Neise destaca que a pedagogia das competências traz algumas propostas bem interessantes como, por exemplo, o foco na interdisciplinaridade, o trabalho em grupo e com projetos. A questão é que, segundo ela, nada disso é novidade. “Tudo isso também sempre foi importante para nós, que lidamos com uma perspectiva crítica e integrada de educação”, diz. Retirar o foco que uma educação ‘tradicional’ coloca apenas sobre o professor também é um ganho na pedagogia das competências, de acordo com Neise. Mas o problema, diz, é que cai no outro extremo, defendendo que não é o professor que ensina, mas sim o aluno que aprende. “O aluno aprende, mas o professor facilita essa aprendizagem. O foco precisa estar na relação entre os dois””, opina.

Na verdade, segundo Marise, pouca coisa é completamente nova na pedagogia das competências. Como especificidade, ela tem essa associação de mudanças na educação e no modelo de produção, já que surge na fábrica. Mas, pensando na escola, ela tem antecedentes na chamada ‘pedagogia dos objetivos’, que data da década de 1960. Segundo a pesquisadora, tratava-se de uma descrição “interminável” de objetivos a serem atingidos. “A diferença é que eram objetivos colocados para o processo de ensino. Quando isso é traduzido, tantos anos mais tarde, em competências, quem passa a ter que atingir o objetivo é o sujeito”, compara.
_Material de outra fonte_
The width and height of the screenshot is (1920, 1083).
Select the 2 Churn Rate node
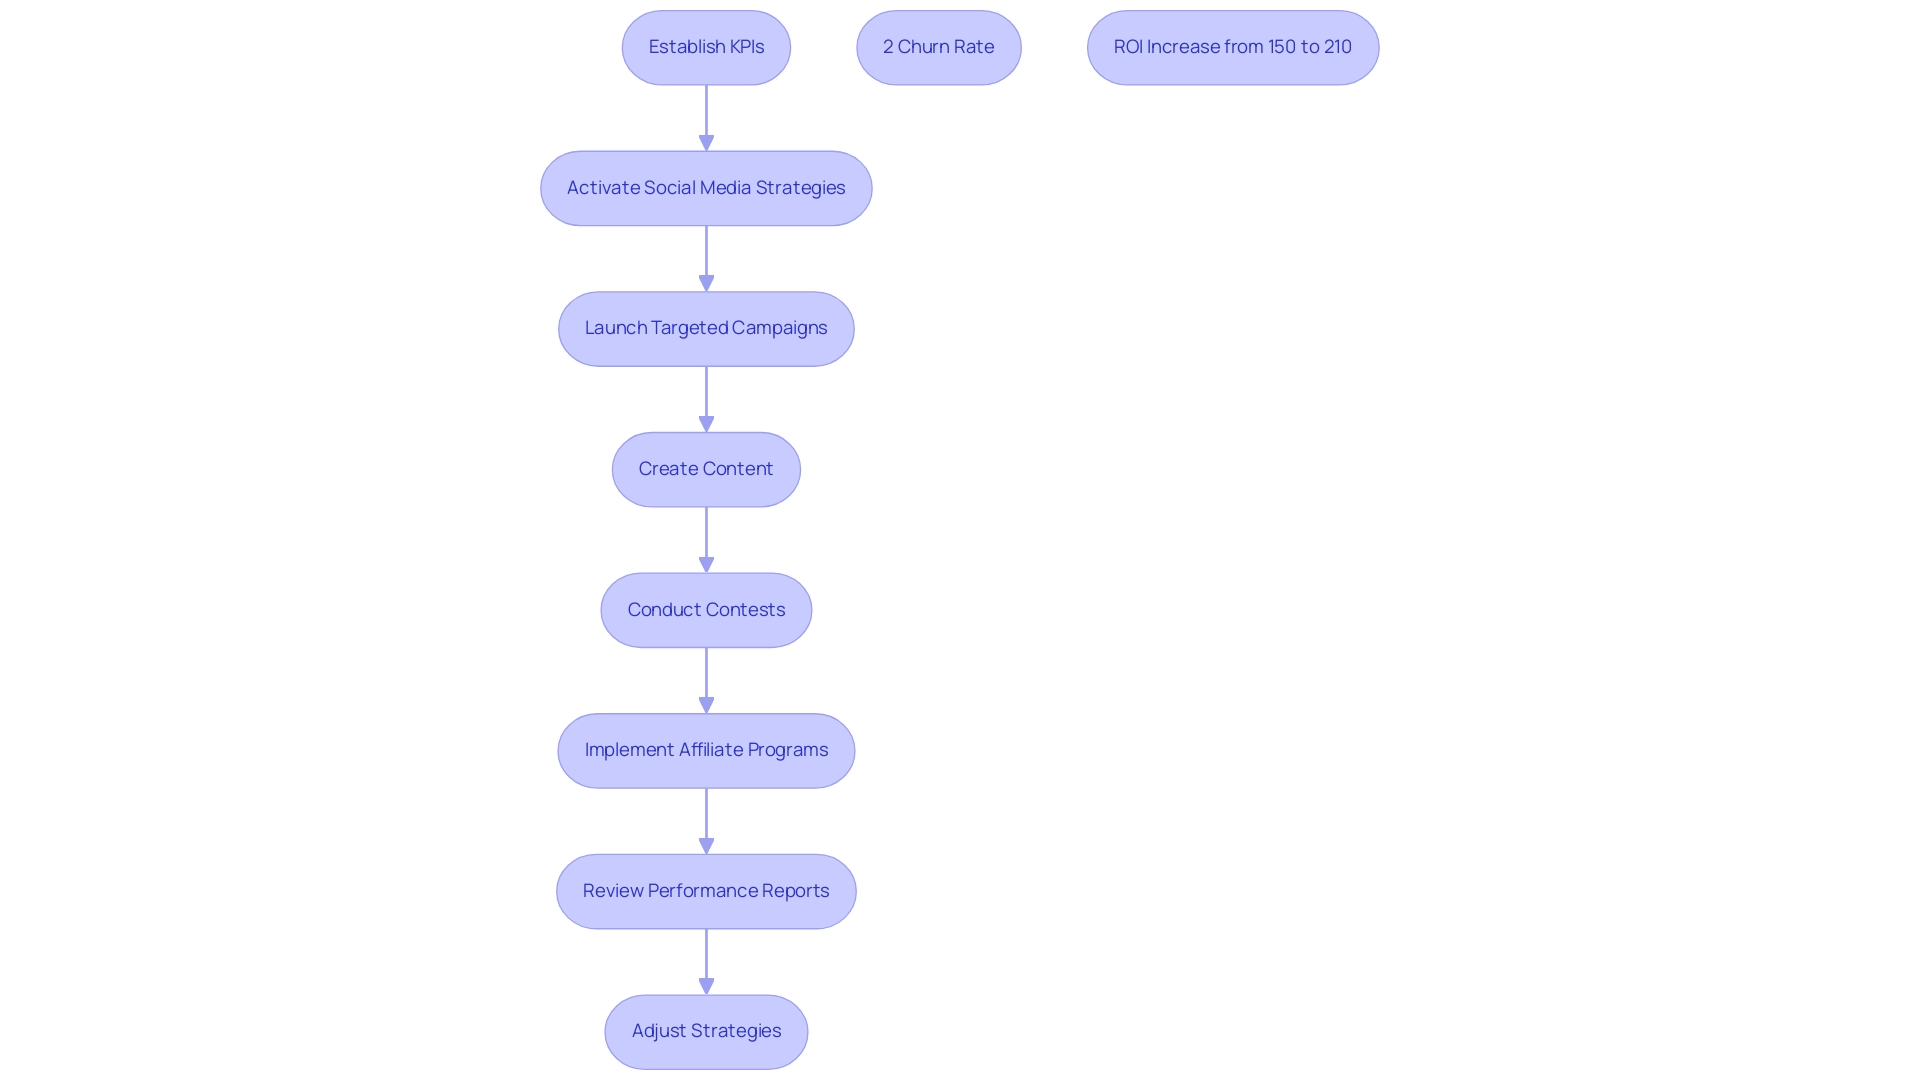coord(938,46)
Criticada pelo tecnicismo e pela dificuldade de efetivação das suas propostas, essa pedagogia perdeu importância e ficou para trás. Mas, independentemente desse caráter prescritivo, Marise acha importante lembrar que sempre foi objetivo da escola desenvolver competências. “Só que elas não eram a referência nem o ponto de partida e sim resultado – subjetivo – do processo de aprendizagem. A apropriação dos conceitos científicos pelos alunos desenvolverá competências, obviamente. O problema é fazer delas uma trilha, por vezes linear, a ser seguida pelo aluno e pela escola”, conclui.